The FNIH Announces Study Results Published in Radiology Showing the Potential of MRI Scans to Measure Liver Disease

NORTH BETHESDA, MD, Nov. 21, 2023—The Foundation for the National Institutes of Health (FNIH) highlights findings, published in Radiology, from a study that evaluated the potential of MRI (magnetic resonance imaging) biomarkers to measure liver fat, fibrosis, and body composition in participants at risk for nonalcoholic steatohepatitis (NASH).[1]  The results show that, with further validation, noninvasive MRI biomarkers could be qualified through the Food and Drug Administration (FDA) for clinical trial use.

“With full regulatory approval, imaging biomarkers will greatly expand access to care for patients with early-stage liver disease,” said Tania Kamphaus, PhD, Director of Translational Science, Metabolic Disorders, and Director of Patient Engagement at the FNIH. “The use of imaging in clinical trials will also make it easier to recruit patients to research new treatments.” Dr. Kamphaus and Dr. Alex Pasek, FNIH Project Manager, Metabolic Disorders, are co-authors of the Radiology article.

The research is part of the FNIH’s Noninvasive Biomarkers of Metabolic Liver Disease (NIMBLE) project, a public-private partnership bringing together government agencies, academic researchers, and industry partners to rigorously evaluate blood and imaging tests to measure the presence of liver disease. The study findings on MRI biomarkers follow a recent publication in Nature Medicine showing the potential of noninvasive blood tests as a diagnostic tool.

NASH is a common cause of liver disease and a leading cause of liver-related morbidity and mortality. It affects up to 15 million people in the United States.[2] Currently, the only method to diagnose NASH with certainty is a liver biopsy, a painful and expensive procedure that carries some risk of complications and death for patients.
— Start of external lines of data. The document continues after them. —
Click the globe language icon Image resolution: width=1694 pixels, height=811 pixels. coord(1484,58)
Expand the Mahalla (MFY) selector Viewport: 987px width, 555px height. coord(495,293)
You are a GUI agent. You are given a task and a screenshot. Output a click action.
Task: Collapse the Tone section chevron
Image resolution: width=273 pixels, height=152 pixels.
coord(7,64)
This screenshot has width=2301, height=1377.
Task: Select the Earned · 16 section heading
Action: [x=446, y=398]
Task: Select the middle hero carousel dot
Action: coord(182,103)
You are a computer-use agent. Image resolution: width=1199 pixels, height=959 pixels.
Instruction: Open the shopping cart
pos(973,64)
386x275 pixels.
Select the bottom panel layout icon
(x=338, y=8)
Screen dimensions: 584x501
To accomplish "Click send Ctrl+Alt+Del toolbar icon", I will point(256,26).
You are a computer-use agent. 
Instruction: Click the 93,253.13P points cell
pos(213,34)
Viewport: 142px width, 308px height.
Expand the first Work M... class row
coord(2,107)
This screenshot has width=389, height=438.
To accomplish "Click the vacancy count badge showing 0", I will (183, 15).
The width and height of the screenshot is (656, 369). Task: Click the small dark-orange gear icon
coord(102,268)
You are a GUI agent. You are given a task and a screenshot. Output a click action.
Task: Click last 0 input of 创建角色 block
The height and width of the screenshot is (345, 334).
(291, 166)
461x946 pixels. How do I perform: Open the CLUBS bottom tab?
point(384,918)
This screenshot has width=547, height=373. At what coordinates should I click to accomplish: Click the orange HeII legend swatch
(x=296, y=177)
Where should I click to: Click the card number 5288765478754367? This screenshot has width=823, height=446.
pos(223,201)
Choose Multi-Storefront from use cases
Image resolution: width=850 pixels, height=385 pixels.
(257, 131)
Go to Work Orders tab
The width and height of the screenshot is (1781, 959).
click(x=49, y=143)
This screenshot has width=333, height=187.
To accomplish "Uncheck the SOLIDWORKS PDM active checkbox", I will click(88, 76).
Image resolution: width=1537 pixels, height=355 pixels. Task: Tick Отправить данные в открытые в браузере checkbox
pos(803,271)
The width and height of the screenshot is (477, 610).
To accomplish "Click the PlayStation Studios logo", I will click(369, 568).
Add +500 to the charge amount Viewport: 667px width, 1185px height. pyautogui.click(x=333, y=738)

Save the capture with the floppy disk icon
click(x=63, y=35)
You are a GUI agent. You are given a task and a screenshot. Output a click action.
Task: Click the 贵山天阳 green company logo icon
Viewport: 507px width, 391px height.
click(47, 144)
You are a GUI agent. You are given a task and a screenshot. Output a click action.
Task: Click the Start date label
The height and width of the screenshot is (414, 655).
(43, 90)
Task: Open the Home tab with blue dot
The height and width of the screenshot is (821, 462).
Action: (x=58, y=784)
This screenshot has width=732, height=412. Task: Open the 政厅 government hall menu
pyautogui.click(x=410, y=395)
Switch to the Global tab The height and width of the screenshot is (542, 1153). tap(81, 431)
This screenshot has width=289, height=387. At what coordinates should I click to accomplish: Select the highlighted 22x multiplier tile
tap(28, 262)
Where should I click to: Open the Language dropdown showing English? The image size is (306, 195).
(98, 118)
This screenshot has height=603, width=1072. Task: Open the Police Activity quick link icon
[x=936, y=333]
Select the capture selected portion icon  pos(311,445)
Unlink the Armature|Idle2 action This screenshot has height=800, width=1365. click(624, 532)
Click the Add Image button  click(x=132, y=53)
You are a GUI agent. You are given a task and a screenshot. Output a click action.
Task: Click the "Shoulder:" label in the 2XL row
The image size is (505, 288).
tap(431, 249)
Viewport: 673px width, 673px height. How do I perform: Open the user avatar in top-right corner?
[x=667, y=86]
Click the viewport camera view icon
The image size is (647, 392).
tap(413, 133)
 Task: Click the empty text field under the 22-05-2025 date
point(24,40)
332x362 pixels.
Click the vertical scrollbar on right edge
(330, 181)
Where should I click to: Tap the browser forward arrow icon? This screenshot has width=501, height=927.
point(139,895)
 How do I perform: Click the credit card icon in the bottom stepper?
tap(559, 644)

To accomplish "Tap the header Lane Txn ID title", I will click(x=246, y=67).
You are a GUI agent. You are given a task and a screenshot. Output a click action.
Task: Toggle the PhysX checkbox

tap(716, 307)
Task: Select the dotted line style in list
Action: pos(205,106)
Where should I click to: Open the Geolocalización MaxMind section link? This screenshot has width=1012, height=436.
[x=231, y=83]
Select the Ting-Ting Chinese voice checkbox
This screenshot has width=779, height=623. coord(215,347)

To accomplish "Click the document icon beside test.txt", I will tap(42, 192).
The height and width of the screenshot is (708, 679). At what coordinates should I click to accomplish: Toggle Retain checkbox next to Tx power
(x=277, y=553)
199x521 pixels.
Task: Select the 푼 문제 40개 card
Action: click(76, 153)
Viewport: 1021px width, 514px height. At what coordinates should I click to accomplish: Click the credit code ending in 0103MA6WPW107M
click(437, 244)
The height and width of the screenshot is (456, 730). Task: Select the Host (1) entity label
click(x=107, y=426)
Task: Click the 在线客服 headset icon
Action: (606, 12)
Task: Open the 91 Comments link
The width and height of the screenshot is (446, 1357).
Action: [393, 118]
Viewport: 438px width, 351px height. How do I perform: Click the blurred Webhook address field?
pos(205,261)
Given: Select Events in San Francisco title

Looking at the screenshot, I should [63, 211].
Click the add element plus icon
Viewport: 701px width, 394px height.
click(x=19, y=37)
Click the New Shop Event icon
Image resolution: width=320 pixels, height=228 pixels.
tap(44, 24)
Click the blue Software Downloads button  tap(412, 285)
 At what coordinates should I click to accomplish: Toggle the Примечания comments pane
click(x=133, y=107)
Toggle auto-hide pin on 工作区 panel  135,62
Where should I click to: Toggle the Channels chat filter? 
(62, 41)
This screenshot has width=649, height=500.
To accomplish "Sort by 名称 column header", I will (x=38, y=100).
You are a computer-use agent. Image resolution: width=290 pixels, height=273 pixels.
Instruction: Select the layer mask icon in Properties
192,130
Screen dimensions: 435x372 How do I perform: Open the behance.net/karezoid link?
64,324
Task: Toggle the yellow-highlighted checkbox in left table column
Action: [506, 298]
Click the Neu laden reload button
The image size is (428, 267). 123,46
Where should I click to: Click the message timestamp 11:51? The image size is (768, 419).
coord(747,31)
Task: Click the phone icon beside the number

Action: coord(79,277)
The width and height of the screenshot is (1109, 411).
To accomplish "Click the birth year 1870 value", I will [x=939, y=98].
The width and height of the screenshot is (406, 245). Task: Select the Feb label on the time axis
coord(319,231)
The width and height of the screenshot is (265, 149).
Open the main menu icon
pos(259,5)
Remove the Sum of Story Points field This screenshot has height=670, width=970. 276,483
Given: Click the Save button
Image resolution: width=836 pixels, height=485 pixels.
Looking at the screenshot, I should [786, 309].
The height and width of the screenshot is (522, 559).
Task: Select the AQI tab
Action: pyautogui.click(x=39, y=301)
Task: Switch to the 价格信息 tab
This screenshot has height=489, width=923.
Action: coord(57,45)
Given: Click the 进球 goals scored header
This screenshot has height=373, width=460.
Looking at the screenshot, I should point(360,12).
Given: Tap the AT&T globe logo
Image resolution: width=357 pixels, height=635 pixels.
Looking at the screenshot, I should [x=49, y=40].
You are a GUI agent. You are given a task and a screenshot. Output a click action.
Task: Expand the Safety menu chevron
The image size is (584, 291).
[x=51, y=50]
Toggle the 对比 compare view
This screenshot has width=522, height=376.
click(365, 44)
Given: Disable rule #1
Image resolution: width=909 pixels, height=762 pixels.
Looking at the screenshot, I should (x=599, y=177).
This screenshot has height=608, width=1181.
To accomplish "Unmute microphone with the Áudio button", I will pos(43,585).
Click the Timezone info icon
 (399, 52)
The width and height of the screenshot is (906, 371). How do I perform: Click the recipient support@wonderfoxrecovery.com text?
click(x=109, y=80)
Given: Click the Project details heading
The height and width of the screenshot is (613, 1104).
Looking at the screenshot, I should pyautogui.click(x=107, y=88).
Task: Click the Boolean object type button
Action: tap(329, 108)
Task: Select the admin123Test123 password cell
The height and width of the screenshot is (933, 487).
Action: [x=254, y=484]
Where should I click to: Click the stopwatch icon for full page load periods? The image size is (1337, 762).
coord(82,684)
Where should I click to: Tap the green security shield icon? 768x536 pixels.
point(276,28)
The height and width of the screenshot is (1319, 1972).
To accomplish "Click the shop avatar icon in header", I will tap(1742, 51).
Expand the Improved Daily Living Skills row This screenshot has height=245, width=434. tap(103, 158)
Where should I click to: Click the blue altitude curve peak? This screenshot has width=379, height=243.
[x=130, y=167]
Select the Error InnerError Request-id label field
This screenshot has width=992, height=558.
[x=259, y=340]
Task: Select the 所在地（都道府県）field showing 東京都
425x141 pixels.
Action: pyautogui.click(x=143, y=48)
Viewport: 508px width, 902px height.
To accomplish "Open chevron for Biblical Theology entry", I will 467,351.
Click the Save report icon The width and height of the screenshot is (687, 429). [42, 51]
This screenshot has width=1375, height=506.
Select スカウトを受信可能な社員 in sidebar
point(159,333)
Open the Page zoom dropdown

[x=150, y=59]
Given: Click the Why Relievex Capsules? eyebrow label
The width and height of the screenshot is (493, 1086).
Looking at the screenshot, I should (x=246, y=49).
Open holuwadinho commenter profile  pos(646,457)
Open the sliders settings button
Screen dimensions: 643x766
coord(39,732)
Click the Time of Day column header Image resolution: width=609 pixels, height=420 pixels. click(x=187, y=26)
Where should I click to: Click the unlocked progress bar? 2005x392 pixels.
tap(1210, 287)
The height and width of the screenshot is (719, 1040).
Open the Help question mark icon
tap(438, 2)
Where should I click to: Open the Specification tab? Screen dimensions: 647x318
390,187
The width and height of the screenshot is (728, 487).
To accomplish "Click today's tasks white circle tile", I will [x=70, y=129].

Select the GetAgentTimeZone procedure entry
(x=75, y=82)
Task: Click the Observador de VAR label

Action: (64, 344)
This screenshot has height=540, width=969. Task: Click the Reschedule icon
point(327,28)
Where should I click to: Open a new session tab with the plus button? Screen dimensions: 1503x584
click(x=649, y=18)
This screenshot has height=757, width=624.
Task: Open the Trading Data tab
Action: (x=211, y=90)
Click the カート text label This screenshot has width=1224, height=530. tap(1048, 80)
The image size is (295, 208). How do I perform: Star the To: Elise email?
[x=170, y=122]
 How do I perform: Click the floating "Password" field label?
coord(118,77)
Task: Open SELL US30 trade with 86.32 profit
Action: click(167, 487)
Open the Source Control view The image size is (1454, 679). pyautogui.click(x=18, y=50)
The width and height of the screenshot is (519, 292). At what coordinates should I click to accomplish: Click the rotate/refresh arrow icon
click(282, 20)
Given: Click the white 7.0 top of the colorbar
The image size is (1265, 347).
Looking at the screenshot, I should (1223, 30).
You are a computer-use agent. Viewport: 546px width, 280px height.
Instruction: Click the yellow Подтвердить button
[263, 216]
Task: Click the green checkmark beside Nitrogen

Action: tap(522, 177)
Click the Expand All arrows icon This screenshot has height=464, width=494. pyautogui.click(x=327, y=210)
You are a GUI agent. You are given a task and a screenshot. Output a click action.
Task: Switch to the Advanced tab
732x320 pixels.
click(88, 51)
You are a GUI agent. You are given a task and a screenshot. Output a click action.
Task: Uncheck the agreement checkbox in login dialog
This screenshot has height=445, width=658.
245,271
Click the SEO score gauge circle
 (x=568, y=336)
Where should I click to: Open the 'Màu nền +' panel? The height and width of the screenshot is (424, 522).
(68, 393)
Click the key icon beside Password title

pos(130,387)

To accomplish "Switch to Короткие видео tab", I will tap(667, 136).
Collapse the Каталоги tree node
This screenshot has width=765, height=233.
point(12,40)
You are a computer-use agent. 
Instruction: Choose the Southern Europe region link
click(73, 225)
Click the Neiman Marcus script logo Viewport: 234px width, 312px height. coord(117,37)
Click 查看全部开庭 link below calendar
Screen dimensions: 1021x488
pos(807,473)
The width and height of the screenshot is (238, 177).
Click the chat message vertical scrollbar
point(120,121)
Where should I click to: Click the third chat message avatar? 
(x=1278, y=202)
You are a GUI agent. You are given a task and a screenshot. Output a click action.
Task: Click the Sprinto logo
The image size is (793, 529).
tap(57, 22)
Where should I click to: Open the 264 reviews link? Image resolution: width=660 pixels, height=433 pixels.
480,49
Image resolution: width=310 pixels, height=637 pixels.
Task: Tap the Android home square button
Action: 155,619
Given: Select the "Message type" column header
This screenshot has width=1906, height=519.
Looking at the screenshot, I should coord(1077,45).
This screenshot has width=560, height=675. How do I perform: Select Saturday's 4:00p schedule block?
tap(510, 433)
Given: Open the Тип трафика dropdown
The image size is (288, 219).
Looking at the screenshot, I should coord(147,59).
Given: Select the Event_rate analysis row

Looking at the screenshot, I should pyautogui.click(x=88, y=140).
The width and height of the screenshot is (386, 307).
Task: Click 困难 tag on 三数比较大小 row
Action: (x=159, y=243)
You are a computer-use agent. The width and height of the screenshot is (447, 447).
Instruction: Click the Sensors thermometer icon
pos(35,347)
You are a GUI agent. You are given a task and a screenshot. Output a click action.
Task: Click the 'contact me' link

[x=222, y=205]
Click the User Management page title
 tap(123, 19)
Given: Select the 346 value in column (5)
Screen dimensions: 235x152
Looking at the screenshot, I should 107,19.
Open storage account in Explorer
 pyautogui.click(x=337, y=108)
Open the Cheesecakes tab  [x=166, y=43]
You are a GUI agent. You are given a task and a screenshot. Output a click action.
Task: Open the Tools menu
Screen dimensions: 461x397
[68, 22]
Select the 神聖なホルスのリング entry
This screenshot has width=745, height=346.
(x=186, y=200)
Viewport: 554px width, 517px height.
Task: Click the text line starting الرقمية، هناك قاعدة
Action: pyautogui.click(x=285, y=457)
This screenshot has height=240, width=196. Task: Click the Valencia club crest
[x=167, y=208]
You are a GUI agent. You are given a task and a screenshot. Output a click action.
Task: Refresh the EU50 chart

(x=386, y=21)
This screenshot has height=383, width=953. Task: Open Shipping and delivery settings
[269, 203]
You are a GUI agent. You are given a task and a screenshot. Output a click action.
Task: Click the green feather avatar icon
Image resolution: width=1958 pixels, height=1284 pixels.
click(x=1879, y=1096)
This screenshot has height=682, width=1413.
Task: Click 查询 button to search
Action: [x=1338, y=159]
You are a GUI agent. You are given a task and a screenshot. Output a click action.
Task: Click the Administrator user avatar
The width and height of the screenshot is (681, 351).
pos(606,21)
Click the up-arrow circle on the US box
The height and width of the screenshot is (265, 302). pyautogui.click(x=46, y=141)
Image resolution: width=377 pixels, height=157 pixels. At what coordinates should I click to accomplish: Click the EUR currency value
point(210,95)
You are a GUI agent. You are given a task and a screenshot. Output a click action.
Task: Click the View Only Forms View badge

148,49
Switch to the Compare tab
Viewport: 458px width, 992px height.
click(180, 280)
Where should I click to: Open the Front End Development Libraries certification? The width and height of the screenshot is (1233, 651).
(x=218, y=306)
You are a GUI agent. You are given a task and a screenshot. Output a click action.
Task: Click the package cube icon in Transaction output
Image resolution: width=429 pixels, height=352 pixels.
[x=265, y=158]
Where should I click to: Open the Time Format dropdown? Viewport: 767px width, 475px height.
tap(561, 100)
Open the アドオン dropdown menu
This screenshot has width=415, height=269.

Because of the limitations associated with liver biopsy, a strong need exists for noninvasive tests to diagnose and monitor the disease in patients and to facilitate clinical trials for new treatments.

Researchers enrolled a total of 17 patients with nonalcoholic fatty liver disease (NAFLD) and suspected NASH and performed MRI scans using six different MRI scanners. For maximum analysis, each participant underwent four MRI scans the first day, and two to three MRI scans the second day, which were performed around the same time of day within a seven-day interval.

The findings indicate that MRI readings are consistent across most MRI machines. This means patients could have more flexibility in choosing an MRI provider for follow-ups, and clinical trials using MRIs would no longer need to select sites based on the MRI manufacturer. While these noninvasive MRI markers show promise, further validation of their repeatability and reproducibility in patients with NAFLD is needed to qualify them through the FDA as biomarkers for clinical trial use.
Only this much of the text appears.